Piet Visagie
- Full name: Petrus Jacobus Visagie
- Born: 16 April 1943 Kimberley, South Africa
- Died: 22 December 2022 (aged 79) Potchefstroom, South Africa
- Height: 5 ft 8 in (173 cm)
- Weight: 161 lb (73 kg)

Rugby union career
- Position: Fly-half

International career
- Years: Team / Apps / (Points)
- 1967–71: South Africa / 25 / (130)

= Piet Visagie =

South African rugby union player

Petrus Jacobus Visagie (16 April 1943 – 22 December 2022) was a South African rugby union international.

Visagie, raised in the town of Reivilo, was a mine worker at Beeshoek and played for the local Ammosal rugby club. He went on to represent Griquas in provincial rugby and was a key member of the 1970 Currie Cup winning side.

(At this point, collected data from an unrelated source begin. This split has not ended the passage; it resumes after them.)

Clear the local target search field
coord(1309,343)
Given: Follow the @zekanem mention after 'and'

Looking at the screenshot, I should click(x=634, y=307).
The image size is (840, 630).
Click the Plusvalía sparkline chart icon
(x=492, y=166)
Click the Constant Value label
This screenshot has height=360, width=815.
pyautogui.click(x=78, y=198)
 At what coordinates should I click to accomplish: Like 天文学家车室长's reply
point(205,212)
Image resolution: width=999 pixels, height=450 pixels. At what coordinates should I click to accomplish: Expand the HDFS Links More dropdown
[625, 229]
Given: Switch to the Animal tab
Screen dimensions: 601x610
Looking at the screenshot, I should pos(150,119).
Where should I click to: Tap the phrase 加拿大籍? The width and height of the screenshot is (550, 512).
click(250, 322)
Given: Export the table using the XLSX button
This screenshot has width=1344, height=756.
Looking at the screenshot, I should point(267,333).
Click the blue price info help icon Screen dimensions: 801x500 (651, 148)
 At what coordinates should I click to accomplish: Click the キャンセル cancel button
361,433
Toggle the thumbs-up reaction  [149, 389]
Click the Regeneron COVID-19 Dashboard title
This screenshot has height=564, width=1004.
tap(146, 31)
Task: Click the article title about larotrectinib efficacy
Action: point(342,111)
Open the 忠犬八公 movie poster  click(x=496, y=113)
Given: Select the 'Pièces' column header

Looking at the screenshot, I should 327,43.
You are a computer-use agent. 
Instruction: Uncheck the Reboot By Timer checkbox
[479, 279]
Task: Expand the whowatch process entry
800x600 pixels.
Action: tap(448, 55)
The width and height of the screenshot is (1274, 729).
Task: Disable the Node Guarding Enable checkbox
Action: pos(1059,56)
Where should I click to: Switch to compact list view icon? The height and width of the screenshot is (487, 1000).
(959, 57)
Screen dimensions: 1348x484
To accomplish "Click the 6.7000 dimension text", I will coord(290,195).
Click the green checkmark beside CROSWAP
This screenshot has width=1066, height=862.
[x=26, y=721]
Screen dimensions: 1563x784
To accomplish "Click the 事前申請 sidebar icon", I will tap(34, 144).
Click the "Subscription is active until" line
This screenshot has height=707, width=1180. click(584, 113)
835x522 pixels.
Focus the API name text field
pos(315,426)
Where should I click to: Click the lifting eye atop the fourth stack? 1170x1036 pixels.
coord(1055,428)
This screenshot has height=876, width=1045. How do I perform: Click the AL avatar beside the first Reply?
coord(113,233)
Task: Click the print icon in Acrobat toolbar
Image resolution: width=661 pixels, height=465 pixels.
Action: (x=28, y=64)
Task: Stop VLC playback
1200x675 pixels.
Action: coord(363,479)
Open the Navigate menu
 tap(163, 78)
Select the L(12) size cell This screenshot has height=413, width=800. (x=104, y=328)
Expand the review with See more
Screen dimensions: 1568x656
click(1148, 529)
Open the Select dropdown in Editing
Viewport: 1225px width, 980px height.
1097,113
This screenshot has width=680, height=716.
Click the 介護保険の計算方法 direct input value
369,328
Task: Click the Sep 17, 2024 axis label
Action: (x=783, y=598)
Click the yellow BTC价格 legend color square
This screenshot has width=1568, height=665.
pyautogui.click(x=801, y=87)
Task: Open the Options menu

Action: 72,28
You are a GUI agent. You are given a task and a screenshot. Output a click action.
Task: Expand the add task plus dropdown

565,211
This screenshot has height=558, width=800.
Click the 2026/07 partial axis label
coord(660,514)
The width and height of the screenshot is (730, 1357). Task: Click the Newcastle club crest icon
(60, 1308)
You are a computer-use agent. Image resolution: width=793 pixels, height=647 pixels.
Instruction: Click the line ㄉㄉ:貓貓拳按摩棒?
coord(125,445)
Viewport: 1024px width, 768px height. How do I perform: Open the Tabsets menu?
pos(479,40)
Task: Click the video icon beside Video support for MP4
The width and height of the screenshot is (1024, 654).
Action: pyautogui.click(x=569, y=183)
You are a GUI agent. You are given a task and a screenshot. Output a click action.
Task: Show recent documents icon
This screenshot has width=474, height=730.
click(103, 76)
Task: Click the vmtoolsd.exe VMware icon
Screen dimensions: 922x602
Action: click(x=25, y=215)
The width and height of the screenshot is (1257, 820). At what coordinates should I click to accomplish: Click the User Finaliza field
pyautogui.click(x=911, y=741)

A fly-half, Visagie was capped in 25 Test matches for the Springboks. He featured in series wins over Australia, the British & Irish Lions, France and New Zealand. The 43 points he amassed on Australia's four-Test 1969 tour of South Africa set a world record for a series. His career ended prematurely at the age of 28 due to a broken leg.

Visagie's younger brother Gawie was also a Springboks representative.